While one defendant implicated in the 2009 murder in Kirkland House pleaded guilty Thursday and a second is set to go to trial next week, the status of Blayn Jiggetts, the third man accused of the crime, remains unclear because his case file has been impounded by a Superior Court judge.
Jiggetts has been charged with first-degree murder, armed robbery, and three other counts.
When a court orders material impounded, it is no longer publicly available, and Middlesex Superior Court has impounded the entirety of Jiggetts’ case file.
John A. Amabile—the attorney for Jabrai Jordan Copney, the man charged with firing the shot that killed 21-year-old Cambridge resident Justin Cosby—said he plans to file a motion today to have Jiggetts’ case file unimpounded. “I want to get my hands on the docket,” he said. “The DA, I don’t believe, will oppose that.”
According to lawyers familiar with the case and The Boston Globe, Jiggetts has agreed to plea guilty to manslaughter, which carries a maximum sentence of 20 years, rather than first-degree murder, which would come with a mandatory life sentence. In return, Jiggetts has agreed to testify during Copney’s upcoming murder trial.
Jason Aquino, another man indicted on charges related to the murder, accepted a similar agreement and pleaded guilty to manslaughter last week. His attorney said that he has agreed to a recommended sentence of 18 to 20 years in prison. Aquino has not agreed to testify against Copney.

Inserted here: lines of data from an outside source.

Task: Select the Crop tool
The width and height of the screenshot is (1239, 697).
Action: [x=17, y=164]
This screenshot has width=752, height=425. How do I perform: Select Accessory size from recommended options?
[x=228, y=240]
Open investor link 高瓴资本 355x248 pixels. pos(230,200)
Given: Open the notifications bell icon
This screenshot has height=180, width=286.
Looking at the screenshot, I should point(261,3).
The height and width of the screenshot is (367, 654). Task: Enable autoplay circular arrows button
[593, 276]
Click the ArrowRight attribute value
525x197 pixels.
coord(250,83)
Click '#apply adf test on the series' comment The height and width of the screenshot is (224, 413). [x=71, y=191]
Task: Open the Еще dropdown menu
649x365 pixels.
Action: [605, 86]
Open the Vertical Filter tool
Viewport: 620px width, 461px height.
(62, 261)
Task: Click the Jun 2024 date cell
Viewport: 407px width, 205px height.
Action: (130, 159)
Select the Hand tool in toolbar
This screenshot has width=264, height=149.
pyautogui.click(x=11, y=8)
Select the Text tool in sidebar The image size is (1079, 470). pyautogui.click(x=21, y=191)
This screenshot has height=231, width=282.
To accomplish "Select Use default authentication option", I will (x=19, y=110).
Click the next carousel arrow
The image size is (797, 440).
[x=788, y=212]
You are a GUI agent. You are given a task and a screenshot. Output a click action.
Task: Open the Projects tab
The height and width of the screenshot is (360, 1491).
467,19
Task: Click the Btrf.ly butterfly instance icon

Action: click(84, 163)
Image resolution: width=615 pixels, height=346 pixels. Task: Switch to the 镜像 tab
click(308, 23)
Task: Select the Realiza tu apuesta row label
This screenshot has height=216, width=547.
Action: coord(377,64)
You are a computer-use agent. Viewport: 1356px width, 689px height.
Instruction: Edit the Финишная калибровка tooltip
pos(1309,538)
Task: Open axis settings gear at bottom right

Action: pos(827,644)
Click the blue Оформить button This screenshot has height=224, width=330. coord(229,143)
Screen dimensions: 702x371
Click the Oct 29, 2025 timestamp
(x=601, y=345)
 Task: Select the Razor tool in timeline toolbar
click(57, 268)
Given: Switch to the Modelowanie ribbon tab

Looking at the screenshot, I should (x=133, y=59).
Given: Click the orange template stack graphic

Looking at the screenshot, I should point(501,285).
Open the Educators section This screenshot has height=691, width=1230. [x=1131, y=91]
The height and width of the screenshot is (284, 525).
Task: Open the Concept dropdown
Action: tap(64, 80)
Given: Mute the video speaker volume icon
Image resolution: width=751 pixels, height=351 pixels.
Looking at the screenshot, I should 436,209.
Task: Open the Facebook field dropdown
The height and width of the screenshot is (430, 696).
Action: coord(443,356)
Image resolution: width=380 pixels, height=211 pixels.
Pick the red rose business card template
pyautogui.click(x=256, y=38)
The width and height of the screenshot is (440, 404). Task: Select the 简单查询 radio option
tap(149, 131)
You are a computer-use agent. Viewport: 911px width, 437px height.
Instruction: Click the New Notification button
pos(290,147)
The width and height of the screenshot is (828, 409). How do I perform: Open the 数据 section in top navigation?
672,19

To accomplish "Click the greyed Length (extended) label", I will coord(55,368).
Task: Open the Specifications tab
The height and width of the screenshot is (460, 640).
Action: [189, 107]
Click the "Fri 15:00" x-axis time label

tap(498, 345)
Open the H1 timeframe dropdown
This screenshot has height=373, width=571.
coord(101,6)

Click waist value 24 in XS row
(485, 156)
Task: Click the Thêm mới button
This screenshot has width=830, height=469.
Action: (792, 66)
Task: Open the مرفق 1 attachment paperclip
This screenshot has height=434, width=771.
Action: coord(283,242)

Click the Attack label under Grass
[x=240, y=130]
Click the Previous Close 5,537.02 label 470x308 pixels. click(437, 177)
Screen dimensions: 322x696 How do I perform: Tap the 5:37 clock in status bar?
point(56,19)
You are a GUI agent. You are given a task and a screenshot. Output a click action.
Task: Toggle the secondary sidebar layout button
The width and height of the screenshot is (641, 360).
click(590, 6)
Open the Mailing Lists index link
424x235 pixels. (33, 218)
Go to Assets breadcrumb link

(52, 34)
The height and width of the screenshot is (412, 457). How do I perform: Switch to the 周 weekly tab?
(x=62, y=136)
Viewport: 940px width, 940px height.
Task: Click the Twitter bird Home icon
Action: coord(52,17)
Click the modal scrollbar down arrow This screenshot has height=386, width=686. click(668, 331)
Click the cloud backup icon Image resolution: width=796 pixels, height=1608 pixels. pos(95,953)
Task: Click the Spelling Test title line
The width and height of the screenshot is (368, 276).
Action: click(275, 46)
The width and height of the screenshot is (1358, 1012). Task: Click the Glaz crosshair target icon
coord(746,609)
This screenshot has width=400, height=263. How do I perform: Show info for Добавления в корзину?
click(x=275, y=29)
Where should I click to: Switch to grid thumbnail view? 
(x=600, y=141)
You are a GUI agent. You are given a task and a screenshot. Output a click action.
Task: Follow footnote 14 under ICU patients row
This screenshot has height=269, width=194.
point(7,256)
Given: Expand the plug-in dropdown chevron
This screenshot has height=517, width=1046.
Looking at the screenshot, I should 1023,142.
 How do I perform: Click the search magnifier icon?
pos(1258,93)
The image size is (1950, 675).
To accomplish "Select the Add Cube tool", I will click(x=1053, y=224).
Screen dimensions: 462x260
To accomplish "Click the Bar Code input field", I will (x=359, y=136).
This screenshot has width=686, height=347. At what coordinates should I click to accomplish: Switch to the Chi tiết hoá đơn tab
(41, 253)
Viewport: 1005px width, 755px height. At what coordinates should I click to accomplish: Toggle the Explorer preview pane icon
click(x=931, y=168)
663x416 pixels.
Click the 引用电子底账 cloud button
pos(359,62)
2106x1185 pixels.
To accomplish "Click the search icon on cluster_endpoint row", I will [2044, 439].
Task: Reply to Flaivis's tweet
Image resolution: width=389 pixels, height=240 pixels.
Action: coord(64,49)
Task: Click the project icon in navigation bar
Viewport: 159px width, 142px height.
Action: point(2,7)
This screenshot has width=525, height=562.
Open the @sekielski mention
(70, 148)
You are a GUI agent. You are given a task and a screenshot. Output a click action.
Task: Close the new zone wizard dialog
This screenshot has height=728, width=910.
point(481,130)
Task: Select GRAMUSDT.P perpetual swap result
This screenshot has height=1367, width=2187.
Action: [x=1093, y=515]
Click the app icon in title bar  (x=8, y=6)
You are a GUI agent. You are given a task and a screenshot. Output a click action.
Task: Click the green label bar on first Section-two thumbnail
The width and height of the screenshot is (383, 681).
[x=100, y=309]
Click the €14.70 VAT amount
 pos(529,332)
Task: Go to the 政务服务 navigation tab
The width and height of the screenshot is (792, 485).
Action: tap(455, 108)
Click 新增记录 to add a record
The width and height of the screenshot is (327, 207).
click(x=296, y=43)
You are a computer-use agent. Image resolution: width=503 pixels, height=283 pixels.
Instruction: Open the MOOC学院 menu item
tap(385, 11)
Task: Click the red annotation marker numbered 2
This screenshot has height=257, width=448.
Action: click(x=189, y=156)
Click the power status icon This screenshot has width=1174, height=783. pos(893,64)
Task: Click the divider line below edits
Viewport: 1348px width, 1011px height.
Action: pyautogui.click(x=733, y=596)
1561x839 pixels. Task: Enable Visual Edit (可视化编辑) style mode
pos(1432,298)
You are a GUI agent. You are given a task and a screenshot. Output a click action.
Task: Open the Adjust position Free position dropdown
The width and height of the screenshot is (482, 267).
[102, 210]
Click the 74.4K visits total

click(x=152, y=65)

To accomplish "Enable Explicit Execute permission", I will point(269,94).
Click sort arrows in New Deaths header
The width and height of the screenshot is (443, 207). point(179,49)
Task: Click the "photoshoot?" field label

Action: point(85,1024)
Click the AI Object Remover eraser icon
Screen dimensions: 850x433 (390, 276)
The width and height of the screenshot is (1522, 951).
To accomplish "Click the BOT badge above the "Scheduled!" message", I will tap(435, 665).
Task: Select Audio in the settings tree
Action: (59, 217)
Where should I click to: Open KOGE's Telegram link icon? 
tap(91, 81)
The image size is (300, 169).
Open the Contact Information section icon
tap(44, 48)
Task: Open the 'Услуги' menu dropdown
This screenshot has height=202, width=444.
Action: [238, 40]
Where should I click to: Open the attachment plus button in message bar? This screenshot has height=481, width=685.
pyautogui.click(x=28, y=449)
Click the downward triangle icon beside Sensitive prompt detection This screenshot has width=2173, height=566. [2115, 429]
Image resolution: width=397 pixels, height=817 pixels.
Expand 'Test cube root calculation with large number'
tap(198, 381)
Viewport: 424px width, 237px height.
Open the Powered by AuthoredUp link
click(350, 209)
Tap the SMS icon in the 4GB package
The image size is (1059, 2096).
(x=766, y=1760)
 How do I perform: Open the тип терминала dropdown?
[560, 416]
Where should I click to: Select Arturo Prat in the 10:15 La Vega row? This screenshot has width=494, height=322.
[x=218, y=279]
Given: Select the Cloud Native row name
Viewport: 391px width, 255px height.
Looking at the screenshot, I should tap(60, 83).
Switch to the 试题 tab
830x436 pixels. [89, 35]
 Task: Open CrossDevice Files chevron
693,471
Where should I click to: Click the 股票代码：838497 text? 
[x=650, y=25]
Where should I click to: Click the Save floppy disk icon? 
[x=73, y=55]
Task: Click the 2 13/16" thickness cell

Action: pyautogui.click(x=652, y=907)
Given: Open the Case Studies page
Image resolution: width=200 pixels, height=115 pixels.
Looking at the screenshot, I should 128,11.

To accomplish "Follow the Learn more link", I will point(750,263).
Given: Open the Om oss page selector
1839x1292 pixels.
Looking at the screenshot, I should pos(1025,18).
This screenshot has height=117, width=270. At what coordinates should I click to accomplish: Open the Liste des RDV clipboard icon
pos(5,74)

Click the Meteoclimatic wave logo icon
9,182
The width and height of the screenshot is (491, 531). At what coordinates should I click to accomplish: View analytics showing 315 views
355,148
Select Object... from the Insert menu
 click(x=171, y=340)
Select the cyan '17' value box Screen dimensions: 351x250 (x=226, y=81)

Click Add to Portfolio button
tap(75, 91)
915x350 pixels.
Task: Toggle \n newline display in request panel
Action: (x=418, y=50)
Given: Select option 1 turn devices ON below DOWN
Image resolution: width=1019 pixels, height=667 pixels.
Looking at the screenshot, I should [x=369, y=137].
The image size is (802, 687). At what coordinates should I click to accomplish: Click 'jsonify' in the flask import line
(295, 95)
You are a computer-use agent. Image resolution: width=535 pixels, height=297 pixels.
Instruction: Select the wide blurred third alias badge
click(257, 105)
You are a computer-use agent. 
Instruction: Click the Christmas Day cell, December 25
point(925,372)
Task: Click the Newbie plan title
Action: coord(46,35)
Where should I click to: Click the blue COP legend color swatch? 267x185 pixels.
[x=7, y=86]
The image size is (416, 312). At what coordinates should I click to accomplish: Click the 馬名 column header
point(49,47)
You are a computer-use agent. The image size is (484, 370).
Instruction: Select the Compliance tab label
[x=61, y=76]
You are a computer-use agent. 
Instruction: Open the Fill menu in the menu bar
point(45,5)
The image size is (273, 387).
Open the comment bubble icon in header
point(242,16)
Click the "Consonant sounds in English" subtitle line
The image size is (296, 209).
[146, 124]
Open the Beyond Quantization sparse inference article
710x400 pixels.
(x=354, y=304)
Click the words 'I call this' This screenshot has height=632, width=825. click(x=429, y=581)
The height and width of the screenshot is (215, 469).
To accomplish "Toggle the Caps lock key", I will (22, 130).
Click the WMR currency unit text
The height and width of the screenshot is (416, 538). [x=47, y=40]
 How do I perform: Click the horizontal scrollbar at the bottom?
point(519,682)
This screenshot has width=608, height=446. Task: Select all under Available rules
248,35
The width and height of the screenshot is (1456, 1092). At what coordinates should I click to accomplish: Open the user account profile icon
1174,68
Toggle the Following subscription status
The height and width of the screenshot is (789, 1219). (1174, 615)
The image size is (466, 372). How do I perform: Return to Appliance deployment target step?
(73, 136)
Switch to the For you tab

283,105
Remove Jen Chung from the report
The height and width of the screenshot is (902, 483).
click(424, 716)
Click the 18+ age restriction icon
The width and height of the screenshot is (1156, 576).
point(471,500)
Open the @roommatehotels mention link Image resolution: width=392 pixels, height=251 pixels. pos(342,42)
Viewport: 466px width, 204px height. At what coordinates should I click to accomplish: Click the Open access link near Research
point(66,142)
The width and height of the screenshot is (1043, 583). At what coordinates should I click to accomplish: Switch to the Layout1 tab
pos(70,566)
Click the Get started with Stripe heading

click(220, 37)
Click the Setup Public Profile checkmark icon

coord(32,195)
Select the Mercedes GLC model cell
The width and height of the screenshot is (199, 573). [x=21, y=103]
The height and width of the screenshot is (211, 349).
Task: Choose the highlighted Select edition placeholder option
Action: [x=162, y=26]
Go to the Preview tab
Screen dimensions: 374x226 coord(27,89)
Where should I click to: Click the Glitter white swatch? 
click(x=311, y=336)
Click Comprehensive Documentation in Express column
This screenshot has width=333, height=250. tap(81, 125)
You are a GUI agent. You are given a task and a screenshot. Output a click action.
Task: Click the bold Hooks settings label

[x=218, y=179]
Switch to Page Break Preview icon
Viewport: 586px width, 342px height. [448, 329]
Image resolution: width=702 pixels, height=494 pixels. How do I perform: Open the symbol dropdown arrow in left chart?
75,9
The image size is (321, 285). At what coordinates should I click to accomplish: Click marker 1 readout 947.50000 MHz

The schedule available at the Middlesex Superior Court clerk’s office states that Jiggetts will stand trial beginning on April 25, and the docket provided by the clerk’s office—which lists no activity in the case since Aug. 2010—denotes Jiggetts’ plea to all counts as not guilty. However, since Jiggetts’ case file has been impounded by the court, reporters are prevented from viewing it, and Amabile said that Jiggetts has already pleaded guilty in secret.
Amabile said that Daniel J. Bennett ’85, a prosecutor in the case, told him that Jiggetts has pleaded guilty.
Both prosecutors in the case, Middlesex District Attorney’s Office Spokesperson Cara O’Brien, and Jiggetts’ attorney George E. Murphy Jr. ’70 all declined to state whether Jiggetts has pleaded guilty. Several cited the fact that his case file is impounded as their basis for not discussing the current status of the case.
“They sort of snuck him in there to plead him out,” Amabile said. “For some reason they wanted to keep this under wraps. I don’t know why.”
Karen A. Colucci, a criminal defense lawyer and former Middlesex assistant district attorney, said that it would be “pretty unusual” for a guilty plea to be kept secret.
“I have to say I am surprised—usually if somebody pleads guilty, it’s in open court,” Colucci said. “Usually a plea is a matter of public record—documents in the file can be impounded, but the fact that somebody pled is a matter of public record.”
Several people with knowledge of Superior Court procedure said that a case file is typically impounded when it contains information that might endanger the safety of a witness or victim. This is most common in sexual assault cases, they said.
Prosecutors allege that Jiggetts, 21, and the two other men arranged to meet Justin Cosby—a 21-year-old Cambridge resident who court documents say sold drugs to Harvard students—at Harvard on May 18, 2009, with the intention of stealing drugs from Cosby. In the ensuing meeting in the basement of Kirkland’s J-entryway, Copney allegedly shot Cosby, using a gun that Jiggetts obtained prior to the men’s trip to Cambridge and loaded before the crime.
—Kerry M. Flynn, Hana N. Rouse, and Xi Yu contributed reporting to this article.